2014 documentary film exploring the impact of animal agriculture on the environment.

Cowspiracy: The Sustainability Secret is a 2014 American documentary film which explores the impact of animal agriculture on the environment, and investigates the policies of environmental organizations on this issue.

Directed and produced by Kip Andersen and Keegan Kuhn.

Kip Andersen

  • I found out that one quarter-pound hamburger requires over 660 gallons of water to produce. Here I've been taking these short showers, trying to save water, and to find out just eating one hamburger is the equivalent of showering two entire months.
  • I had to come to the full conclusion, the only way to sustainably and ethically live on this planet with seven billion other people is to live an entirely plant-based vegan diet. I decided instead of eating others, to eat for others. At first, like these environmental groups, I was afraid of what it’d mean to change. But now, I embrace it. All this talk about sustainability sounded like our planet was on some sort of life support. And I don’t want her to simply survive or to sustain, but to thrive. Life today is not about sustainability. It’s about thrive-ability. She’s given so much to us for so long, it was time to give back. A hundred and eight percent of everything we have. It felt good. It was an alignment.
  • The most biologically and culturally diverse place on the planet is under massive attack right now. The Amazon rainforest itself could be gone in a matter of the next 10 years. […] Unfortunately, one of the biggest causes of deforestation—definitely in the Brazilian Amazon—is agribusiness. Cattle, cattle grazing, and soy production in particular. […] People who were standing up against the lobbyists and the interests, the special interests, the cattle industry, the agribusiness industry, what was happening to them? A lot of people who were speaking out got killed. […] There’s people who were putting themselves out there and saying cattle ranching is destroying the Amazon. […] A lot of people will speak up, but a lot of people just keep their mouths shut because they don’t wanna be the next one with the bullet to their head.

**SET OF TASKS**
**a.** Reproduce the part of the Cowspiracy quotations starting with "2014 documentary film" and going on through "and Keegan Kuhn.".
**b.** Write the next part of the Cowspiracy quotations, picking up after their final sentence.
The data that follows is separate from the Cowspiracy quotations.

Collected data

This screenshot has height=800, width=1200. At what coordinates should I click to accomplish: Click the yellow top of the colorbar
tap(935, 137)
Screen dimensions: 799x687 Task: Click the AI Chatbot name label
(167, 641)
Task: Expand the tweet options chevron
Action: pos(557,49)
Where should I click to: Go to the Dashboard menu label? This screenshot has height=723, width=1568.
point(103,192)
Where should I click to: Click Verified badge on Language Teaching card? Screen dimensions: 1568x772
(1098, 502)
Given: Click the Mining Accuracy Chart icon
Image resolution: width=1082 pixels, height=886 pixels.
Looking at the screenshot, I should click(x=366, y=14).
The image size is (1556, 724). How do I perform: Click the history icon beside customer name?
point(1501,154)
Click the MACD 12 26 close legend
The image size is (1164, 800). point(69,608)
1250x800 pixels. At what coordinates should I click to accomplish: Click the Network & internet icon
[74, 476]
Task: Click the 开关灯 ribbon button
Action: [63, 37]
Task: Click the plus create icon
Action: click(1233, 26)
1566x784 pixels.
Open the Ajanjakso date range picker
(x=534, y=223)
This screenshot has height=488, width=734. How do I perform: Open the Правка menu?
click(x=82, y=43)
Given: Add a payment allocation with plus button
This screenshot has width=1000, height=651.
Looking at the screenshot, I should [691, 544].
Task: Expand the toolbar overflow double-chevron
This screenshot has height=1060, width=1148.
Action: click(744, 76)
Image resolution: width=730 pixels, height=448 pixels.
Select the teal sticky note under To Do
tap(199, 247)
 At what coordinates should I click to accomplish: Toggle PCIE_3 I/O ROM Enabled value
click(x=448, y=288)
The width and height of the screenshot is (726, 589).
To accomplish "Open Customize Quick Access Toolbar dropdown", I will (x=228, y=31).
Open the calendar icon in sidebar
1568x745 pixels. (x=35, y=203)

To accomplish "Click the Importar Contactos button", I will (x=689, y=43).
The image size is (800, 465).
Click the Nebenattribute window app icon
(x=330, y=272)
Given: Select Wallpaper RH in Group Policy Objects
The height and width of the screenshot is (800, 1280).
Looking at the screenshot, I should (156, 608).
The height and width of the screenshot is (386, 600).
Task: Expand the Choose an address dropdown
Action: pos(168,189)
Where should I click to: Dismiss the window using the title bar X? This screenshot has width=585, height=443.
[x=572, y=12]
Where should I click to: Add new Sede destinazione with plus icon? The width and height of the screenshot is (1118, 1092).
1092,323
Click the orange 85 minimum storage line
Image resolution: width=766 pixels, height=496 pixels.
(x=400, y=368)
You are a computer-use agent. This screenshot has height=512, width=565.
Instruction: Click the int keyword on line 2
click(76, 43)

**ANSWERS IN ORDER**
**a.**
2014 documentary film exploring the impact of animal agriculture on the environment.

Cowspiracy: The Sustainability Secret is a 2014 American documentary film which explores the impact of animal agriculture on the environment, and investigates the policies of environmental organizations on this issue.

Directed and produced by Kip Andersen and Keegan Kuhn.

**b.**
  • The animal agriculture industry is one of the most powerful industries on the planet. I think most people in this country are aware of the influence of money and industry on politics, and we really see that clearly on display with this industry in particular. Most people would be shocked to learn that animal rights and environmental activists are the number one domestic terrorism threat according to the FBI. […] A big part of it is that they, more than really any other social movements today, are directly threatening corporate profits. When we try to find out how factory farms and how animal agriculture is polluting the environment, they try to claim exemptions to that information, either under "national security terms" or "public safety", "trademark issues", "it’s a business secret". We've seen all these attempts to keep people in the dark about what they’re actually doing.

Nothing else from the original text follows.